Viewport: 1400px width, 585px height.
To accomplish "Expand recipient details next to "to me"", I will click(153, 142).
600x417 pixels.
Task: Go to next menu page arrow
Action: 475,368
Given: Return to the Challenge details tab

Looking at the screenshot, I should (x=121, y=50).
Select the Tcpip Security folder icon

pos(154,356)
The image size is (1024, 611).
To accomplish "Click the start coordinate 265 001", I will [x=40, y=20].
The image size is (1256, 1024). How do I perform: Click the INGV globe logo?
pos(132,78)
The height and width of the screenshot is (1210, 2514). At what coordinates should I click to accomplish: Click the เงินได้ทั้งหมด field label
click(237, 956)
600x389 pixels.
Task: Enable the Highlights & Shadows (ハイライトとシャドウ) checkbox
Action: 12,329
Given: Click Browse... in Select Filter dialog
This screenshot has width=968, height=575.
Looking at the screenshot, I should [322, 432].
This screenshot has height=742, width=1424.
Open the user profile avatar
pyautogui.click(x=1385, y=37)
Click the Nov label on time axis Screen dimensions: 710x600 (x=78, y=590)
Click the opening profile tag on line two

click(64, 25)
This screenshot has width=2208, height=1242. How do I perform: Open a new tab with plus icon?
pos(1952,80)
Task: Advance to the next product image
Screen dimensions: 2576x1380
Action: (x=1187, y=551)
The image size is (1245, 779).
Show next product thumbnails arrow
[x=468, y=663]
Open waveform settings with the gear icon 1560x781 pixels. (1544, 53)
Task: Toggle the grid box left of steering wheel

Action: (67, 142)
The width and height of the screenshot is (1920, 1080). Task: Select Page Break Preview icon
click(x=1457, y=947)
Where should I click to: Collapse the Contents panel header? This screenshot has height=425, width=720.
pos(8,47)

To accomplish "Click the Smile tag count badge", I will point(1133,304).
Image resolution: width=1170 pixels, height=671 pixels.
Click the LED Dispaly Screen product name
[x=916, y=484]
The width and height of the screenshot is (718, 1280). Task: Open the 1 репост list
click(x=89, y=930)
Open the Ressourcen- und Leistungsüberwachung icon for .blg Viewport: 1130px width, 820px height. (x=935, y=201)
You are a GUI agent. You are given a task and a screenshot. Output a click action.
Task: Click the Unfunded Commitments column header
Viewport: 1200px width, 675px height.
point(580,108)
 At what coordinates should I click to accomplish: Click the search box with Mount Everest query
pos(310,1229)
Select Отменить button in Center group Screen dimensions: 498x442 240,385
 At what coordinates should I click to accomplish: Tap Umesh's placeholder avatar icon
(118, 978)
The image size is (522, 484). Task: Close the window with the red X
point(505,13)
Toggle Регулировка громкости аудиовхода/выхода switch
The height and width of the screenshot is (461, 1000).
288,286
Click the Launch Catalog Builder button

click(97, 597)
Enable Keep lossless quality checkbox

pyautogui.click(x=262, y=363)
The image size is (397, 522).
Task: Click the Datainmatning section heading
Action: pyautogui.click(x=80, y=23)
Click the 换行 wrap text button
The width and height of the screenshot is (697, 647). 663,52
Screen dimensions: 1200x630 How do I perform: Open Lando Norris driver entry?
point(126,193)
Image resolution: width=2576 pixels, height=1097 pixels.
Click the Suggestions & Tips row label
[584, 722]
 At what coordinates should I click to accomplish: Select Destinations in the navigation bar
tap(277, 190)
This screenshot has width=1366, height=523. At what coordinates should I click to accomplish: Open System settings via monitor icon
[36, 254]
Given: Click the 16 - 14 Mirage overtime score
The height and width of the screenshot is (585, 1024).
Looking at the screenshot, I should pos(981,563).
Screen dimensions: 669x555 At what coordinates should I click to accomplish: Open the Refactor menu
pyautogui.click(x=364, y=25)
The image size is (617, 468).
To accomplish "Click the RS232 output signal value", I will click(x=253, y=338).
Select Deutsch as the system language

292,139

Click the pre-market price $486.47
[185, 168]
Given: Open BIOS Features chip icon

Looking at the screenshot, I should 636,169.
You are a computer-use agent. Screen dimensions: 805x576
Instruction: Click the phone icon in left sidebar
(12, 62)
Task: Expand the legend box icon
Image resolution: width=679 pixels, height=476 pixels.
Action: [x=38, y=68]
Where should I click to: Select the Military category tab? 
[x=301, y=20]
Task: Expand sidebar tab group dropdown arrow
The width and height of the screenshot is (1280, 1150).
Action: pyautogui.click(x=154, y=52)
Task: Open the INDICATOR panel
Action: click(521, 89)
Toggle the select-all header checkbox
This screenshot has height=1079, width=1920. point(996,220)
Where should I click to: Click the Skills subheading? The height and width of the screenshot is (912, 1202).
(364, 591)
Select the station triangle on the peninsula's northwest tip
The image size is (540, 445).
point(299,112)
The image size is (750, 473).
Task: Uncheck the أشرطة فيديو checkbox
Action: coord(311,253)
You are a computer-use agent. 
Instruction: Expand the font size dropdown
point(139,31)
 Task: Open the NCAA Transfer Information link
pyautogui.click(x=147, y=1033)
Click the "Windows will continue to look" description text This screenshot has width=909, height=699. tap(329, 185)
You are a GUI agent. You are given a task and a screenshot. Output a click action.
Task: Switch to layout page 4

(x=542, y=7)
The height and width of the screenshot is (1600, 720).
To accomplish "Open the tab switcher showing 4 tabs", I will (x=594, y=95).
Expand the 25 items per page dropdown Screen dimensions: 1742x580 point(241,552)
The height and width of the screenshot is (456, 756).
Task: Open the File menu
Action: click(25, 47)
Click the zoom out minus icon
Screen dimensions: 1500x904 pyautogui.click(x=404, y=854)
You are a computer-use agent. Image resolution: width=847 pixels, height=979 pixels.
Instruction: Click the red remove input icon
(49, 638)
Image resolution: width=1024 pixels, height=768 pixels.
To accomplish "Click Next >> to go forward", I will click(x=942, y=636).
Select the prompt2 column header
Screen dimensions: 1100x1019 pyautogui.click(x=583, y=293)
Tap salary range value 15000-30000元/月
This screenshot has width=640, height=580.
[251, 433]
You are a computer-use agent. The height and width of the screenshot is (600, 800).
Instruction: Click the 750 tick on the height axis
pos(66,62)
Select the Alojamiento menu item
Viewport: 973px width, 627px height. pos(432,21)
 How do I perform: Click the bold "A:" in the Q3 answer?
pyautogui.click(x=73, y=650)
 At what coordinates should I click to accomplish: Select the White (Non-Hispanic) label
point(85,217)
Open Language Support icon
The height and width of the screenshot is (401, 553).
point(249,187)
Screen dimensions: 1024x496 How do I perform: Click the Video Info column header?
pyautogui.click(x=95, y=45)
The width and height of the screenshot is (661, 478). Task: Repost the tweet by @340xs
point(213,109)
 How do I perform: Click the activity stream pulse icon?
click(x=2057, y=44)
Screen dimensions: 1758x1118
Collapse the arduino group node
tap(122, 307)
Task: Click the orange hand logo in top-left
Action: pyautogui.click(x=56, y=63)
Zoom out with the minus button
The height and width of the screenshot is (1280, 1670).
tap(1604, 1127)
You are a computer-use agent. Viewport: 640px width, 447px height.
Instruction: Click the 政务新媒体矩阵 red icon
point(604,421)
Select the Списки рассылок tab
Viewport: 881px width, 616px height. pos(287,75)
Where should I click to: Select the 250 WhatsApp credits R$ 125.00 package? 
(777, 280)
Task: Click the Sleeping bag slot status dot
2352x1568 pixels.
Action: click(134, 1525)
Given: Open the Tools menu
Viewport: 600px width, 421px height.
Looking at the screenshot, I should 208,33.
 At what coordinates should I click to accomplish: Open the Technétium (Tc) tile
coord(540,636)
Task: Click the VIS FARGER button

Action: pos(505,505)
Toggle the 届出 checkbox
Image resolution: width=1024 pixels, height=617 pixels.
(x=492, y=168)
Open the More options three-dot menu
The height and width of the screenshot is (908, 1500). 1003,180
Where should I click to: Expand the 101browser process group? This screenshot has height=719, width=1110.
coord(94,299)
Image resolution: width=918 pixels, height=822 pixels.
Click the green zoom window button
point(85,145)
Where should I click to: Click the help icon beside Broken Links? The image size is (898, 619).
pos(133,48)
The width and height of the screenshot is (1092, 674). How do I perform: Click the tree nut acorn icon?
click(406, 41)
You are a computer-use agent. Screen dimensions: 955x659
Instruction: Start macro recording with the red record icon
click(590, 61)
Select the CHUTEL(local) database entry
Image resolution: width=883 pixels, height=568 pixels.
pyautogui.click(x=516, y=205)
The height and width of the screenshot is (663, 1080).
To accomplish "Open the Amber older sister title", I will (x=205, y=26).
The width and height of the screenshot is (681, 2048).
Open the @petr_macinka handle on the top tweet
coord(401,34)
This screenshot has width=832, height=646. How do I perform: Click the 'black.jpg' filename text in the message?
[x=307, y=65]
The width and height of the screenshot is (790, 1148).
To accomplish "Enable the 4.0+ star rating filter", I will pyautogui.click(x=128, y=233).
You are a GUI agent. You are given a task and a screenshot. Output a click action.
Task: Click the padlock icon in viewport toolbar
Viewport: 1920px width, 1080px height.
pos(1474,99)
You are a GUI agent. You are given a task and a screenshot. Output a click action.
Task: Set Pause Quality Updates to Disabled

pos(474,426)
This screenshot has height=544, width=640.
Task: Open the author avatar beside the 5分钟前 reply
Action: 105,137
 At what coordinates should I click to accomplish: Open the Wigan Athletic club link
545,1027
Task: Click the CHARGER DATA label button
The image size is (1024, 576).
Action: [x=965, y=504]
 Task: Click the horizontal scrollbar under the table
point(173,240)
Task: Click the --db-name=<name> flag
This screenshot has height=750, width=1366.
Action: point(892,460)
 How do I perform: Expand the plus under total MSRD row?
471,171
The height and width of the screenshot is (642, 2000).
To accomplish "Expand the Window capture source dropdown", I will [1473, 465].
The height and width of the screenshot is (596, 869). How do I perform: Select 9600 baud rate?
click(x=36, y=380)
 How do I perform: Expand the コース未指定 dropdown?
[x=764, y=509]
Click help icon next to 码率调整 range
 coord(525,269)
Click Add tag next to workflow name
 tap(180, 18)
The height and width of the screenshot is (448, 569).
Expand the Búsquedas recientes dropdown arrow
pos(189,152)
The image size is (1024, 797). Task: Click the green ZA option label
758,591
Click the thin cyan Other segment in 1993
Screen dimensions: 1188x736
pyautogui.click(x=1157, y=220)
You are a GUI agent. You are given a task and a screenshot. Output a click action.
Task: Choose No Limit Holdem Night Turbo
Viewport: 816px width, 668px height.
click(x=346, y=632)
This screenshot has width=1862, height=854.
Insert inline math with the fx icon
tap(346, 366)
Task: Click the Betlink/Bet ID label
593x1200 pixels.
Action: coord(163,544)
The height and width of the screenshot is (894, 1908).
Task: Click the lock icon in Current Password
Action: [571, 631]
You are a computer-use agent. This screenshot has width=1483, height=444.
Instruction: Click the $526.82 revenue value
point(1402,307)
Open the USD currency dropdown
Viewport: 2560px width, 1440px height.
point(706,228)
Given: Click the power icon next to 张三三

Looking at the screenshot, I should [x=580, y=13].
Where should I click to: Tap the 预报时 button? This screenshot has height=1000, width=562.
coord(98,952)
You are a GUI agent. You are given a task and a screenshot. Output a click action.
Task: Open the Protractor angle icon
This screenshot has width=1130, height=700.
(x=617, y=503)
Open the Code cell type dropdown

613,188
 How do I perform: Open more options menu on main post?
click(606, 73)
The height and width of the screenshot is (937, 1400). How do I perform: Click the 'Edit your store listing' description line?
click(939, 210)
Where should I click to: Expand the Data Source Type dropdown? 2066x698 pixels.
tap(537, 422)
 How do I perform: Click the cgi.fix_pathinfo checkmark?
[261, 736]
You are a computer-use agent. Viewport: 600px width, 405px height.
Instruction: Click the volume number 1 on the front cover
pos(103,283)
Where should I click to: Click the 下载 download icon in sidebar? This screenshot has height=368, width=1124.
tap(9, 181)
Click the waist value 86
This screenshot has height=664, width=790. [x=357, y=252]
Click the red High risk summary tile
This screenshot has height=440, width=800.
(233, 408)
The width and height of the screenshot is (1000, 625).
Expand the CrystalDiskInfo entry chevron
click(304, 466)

* * *

▶ [Exercise description] Using the material above, gather every line that includes "computer".

▶ [Solution to this exercise]
You are a computer-use agent. Screen dimensions: 805x576
You are a computer-use agent. 
You are a computer-use agent. Image resolution: width=847 pixels, height=979 pixels.
You are a computer-use agent. The height and width of the screenshot is (600, 800).
You are a computer-use agent. Viewport: 640px width, 447px height.
You are a computer-use agent. Screen dimensions: 955x659
You are a computer-use agent. This screenshot has width=1483, height=444.
You are a computer-use agent. Viewport: 600px width, 405px height.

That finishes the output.